_Исходный текст:_
══════════════════════════════

Numpy: Как эффективно получить элементы topN для каждой строки?

Я пытаюсь получить список кортежей (индекс, значение) для каждой строки.

heapq использует только одно ядро во время процесса, затем я пытаюсь использовать multiprocessing, но получаю более длительное время.

Есть ли более быстрый способ получить результат?

Спасибо

import heapq
import multiprocessing
import numpy
import time


class C1:

    def __init__(self):
        self.data = numpy.random.rand(100, 50000)
        self.top_n = 5000

    def run_normal(self):
        output = []
        for item_index in range(self.data.shape[0]):
            objs = heapq.nlargest(self.top_n, enumerate(self.data[item_index]), lambda x: x[1])
            output.append(objs)

══════════════════════════════

_Представленный материал:_
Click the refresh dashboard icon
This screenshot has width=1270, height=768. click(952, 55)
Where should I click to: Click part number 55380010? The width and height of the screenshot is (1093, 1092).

══════════════════════════════

Допишите текст о выборе topN элементов в каждой строке массива NumPy, начиная сразу после последней приведённой строки кода. Материал для работы не понадобится.

_Ожидаемый ответ:_
    def run_mp(self):
        with multiprocessing.Pool() as pool:
            output = pool.map(self.sort_arr, self.data.tolist())

    def sort_arr(self, arr):
        return heapq.nlargest(self.top_n, enumerate(arr), lambda x: x[1])


if __name__ == '__main__':
    c1 = C1()

    start = time.time()
    c1.run_normal()
    print(time.time() - start)

    start = time.time()
    c1.run_mp()
    print(time.time() - start)

вывод

3.2407033443450928 # for-loop time
12.387788534164429 # multiprocessing time

python numpy sorting

Источник 06 декабря 2019 в 09:33

2 ответа

Чтобы четко изложить проблему:

Нам предоставлен массив numpy M x N, содержащий наши точки данных. Мы хотим получить M x k, где каждая строка содержит верхние k значений из нашего исходного массива, сопоставленные с индексом значения в его исходной строке.

Например: для ввода [[1, 2], [4, 3], [5, 6]] и k = 1, мы хотели бы вывести [[(0, 1)], [(1, 3)], [(0, 5)]].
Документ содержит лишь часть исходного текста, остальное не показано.